## What the task asks
Below are records; please give the number of their lines that contain the string "computer", and only that number.

## Information supplied
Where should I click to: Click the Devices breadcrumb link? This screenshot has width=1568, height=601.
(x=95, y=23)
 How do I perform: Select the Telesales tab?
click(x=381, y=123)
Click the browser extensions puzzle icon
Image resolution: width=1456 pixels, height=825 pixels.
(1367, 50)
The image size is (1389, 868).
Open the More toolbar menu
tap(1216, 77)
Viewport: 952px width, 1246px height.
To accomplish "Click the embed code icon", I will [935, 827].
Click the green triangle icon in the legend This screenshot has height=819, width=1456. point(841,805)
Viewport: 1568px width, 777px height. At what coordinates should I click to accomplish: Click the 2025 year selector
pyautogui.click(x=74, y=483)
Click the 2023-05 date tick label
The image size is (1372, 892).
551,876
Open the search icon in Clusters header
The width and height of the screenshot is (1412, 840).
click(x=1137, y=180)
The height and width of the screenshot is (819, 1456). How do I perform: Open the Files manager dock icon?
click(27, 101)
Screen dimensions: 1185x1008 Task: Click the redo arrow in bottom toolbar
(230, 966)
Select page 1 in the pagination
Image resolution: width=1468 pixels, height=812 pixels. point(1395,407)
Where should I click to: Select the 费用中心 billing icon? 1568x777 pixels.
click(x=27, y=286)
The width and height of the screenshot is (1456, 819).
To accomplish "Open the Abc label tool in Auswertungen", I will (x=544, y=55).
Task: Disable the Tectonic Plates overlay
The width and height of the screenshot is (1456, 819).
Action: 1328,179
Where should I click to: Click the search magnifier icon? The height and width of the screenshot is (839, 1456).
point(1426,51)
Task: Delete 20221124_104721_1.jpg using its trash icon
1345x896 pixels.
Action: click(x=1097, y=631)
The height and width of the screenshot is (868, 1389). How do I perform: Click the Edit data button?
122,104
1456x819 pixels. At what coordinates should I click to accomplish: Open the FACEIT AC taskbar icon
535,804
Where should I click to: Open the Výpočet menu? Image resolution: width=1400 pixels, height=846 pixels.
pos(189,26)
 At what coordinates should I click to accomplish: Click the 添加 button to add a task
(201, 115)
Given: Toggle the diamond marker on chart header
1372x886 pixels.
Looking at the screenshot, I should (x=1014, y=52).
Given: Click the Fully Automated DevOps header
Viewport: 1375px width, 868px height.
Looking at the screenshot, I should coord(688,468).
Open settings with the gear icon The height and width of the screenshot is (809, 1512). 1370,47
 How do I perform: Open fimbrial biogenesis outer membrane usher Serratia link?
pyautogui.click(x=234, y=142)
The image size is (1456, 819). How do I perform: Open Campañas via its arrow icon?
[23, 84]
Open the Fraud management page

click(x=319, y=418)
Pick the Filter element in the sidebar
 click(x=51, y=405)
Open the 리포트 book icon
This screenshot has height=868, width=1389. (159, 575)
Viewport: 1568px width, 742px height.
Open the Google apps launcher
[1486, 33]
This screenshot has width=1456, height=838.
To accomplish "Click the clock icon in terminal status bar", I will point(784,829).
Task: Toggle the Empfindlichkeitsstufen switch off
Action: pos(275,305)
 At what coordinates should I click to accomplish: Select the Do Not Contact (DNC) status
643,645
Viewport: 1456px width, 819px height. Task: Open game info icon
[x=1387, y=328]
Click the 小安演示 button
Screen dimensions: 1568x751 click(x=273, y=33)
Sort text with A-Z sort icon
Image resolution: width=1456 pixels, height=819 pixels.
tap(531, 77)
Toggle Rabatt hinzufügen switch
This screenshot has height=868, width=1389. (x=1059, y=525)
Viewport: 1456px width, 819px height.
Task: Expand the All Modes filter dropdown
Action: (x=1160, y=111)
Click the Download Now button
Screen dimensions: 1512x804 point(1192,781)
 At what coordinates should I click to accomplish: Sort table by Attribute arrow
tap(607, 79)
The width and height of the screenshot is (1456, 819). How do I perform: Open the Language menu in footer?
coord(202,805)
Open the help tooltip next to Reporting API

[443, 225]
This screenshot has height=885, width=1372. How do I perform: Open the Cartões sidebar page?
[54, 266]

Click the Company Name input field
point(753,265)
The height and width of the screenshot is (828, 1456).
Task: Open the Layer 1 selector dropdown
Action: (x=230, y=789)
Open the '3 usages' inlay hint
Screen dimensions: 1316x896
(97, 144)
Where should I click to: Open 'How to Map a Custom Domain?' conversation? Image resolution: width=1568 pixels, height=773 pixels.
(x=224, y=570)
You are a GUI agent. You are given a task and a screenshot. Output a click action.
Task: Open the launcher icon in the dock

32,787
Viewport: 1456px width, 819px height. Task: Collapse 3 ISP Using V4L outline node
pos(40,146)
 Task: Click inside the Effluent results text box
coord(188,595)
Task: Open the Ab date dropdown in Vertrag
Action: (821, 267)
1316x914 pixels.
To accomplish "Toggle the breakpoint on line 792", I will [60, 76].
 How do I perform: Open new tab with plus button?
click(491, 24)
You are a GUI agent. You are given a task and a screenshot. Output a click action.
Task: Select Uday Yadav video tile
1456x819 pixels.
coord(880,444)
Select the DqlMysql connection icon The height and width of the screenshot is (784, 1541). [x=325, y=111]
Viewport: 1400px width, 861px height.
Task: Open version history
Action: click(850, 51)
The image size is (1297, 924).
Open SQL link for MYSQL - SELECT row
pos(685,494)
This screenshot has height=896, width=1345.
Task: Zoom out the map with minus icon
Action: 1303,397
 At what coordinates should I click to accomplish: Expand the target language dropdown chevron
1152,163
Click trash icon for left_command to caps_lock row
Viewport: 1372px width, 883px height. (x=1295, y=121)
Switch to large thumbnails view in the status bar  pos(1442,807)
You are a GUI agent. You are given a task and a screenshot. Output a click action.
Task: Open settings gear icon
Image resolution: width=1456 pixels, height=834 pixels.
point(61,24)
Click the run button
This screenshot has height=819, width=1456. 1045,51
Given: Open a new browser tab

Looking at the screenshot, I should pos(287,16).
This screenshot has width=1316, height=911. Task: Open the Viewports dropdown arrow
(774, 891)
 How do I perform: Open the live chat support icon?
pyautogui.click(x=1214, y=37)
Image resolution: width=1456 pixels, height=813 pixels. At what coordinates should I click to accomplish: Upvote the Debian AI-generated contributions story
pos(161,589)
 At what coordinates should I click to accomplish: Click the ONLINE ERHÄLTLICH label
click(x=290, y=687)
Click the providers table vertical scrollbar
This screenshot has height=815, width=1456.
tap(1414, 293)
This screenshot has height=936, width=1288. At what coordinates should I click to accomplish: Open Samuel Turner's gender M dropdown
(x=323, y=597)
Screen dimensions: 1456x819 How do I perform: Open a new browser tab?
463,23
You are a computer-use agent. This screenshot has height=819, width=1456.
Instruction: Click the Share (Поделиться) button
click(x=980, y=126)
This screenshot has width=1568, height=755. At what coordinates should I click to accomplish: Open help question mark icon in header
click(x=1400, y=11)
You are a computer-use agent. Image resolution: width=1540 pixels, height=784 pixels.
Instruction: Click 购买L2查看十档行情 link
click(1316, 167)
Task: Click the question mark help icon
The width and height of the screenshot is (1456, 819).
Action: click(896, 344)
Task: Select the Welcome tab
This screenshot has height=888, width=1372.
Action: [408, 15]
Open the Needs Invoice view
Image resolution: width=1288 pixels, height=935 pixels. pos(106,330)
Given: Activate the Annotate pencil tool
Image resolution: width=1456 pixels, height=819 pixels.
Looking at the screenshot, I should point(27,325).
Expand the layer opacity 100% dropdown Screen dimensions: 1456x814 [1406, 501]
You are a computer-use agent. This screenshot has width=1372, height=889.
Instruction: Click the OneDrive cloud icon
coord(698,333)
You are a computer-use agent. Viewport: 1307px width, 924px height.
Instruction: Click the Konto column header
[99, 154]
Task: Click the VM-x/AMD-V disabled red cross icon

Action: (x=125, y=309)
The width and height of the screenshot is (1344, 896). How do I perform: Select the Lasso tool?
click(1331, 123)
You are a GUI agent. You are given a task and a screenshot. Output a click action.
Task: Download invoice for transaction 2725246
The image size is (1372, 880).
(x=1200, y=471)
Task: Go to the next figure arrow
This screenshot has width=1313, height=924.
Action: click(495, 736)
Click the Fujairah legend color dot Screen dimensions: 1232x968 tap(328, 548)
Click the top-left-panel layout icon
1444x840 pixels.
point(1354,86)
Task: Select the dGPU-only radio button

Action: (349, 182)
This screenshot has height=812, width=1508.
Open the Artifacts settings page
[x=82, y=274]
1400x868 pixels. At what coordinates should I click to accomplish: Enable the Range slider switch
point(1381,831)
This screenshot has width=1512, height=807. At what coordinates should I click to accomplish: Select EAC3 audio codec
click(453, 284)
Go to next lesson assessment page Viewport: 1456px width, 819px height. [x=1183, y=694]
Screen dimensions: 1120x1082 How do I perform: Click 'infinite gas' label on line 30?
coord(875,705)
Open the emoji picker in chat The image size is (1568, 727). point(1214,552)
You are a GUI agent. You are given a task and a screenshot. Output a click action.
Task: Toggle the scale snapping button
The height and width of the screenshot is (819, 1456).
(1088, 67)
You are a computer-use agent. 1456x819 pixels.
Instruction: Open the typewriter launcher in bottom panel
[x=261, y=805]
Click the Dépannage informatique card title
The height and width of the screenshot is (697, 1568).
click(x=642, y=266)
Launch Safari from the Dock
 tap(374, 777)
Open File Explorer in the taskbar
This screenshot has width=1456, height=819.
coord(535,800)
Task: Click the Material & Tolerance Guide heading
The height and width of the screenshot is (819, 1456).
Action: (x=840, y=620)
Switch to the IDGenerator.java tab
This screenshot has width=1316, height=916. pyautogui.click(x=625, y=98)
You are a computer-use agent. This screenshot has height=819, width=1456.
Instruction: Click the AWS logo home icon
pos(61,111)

## Reply to the exercise
6